Il viaggio si svolge senza problemi. Altamira si dimostra molto competente, come tutti dicono. È un uomo di poche parole, ma non scostante. Ha un grande ascendente sui suoi uomini, che formano un equipaggio ben affiatato. Pedro conosce qualcuno dei marinai, ma qui nessuno rivanga mai il passato. I giorni passano tranquilli. Il lavoro è molto, ma ognuno esegue la sua parte con scrupolo e Altamira è sempre vigile. Pedro ha spesso l’impressione di avere gli occhi del capitano puntati su di lui. Ma né Altamira, né nessuno degli altri uomini lo critica. Pedro è un buon marinaio, quando è sobrio, e da quando è sulla nave beve pochissimo.
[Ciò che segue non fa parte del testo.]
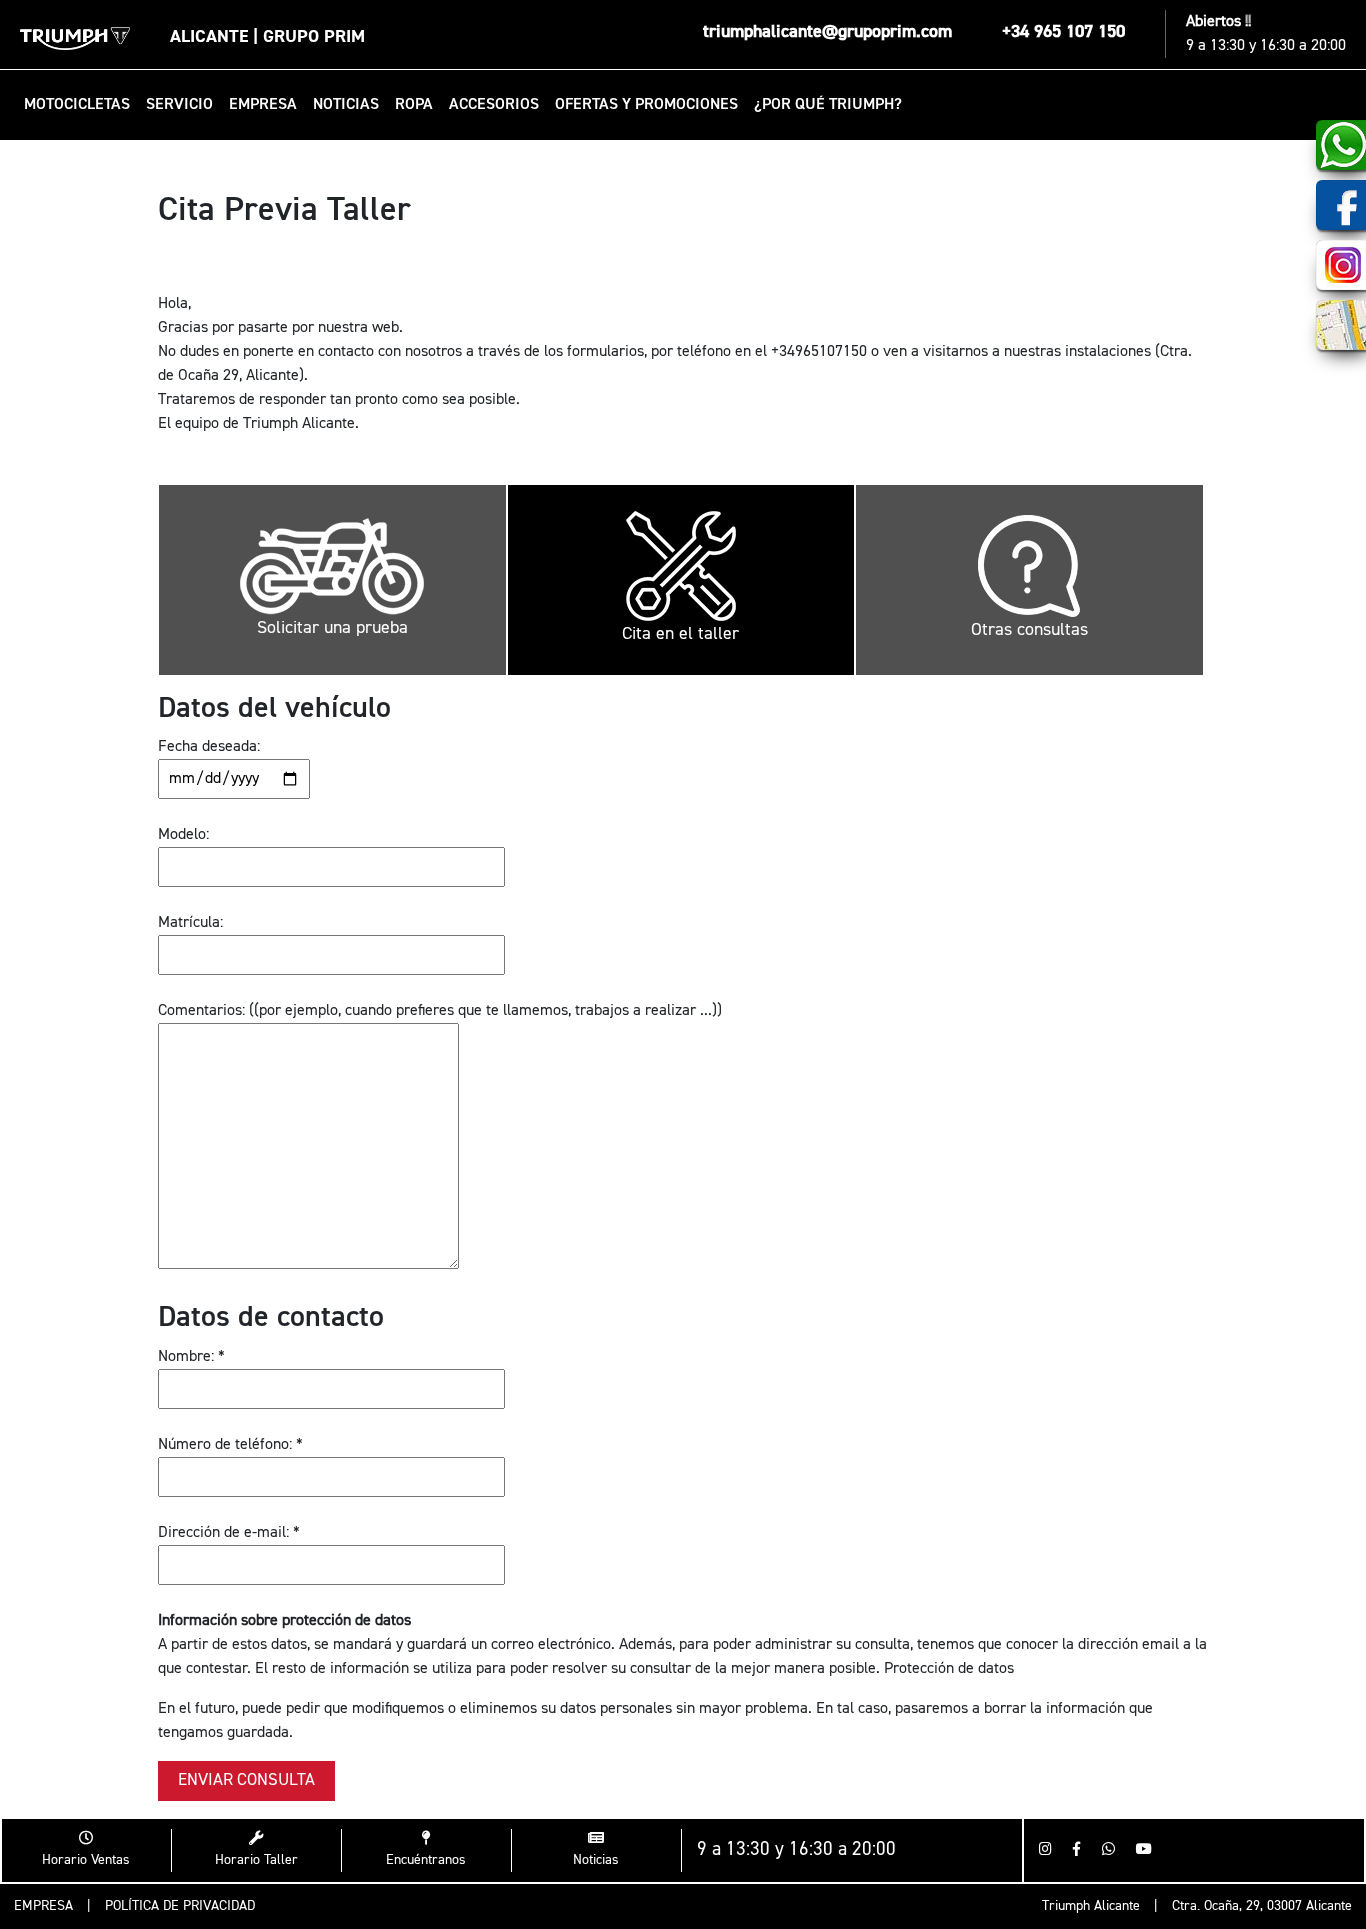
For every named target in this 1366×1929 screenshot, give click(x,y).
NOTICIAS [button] (346, 105)
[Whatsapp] (1108, 1851)
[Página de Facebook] (1076, 1851)
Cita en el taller (680, 634)
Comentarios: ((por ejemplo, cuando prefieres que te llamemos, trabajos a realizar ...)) (440, 1011)
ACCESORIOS (494, 105)
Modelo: (183, 835)
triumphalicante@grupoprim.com (827, 32)
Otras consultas (1029, 630)
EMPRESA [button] (263, 105)
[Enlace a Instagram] (1045, 1851)
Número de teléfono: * (230, 1445)
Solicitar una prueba (332, 628)
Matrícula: (190, 923)
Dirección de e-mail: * (229, 1533)
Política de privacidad (180, 1906)
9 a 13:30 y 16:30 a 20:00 (1266, 46)
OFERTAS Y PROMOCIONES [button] (646, 105)
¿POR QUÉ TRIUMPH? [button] (828, 105)
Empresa (43, 1906)
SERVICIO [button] (179, 105)
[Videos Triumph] (1144, 1851)
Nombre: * (191, 1357)
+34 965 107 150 (1063, 32)
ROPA (414, 105)
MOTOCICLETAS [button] (77, 105)
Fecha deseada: (209, 747)
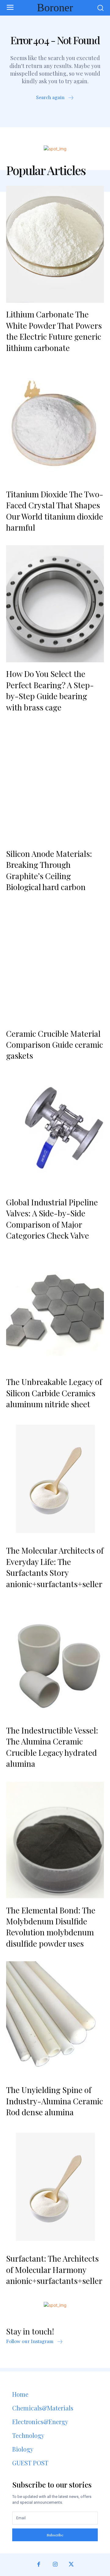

La nave raggiunge Puerto Montt, in Cile, e poi torna in Argentina, risalendo fino a Rawson. Pedro svolge il suo lavoro con grande cura. Più volte Altamira lo loda e quando ha invece delle critiche da fare, le fa senza offenderlo e mai davanti agli altri. Non ci vuole molto a capire perché Altamira ha tanto ascendente sui suoi uomini e riesce ad ottenere il massimo da loro.

La nave è la carretta che Pedro conosce, ma sono pochi quelli che cercano un altro ingaggio. Altamira infonde un senso di sicurezza, anche se di fronte alle tempeste di Capo Horn, un buon capitano non è sufficiente a garantire la sicurezza su una nave in pessime condizioni.

Pedro prova una sensazione di pace che non ha mai conosciuto prima. Ha degli amici e quando scende a terra e vanno insieme a bere, non esagera mai. Non sente il bisogno di stordirsi, di dimenticare. Gli sembra che il fango del passato scivoli via, lasciando poche tracce, come sui suoi abiti, che ora non sono più sporchi di quelli degli altri. Sulla Victoriosa, Pedro è davvero un marinaio come tanti.

La nave non rimane mai ferma a lungo e Pedro è sempre in servizio. Non ha una famiglia da raggiungere: suo padre non l’ha mai conosciuto, sua madre è morta e i fratelli di lei l’avevano rinnegata da tempo, da quando aveva incominciato a prostituirsi. Non ha amici, al di fuori dei compagni dell’equipaggio, non ha un’abitazione. La nave è la sua casa: la Victoriosa è davvero diventata un rifugio per lui.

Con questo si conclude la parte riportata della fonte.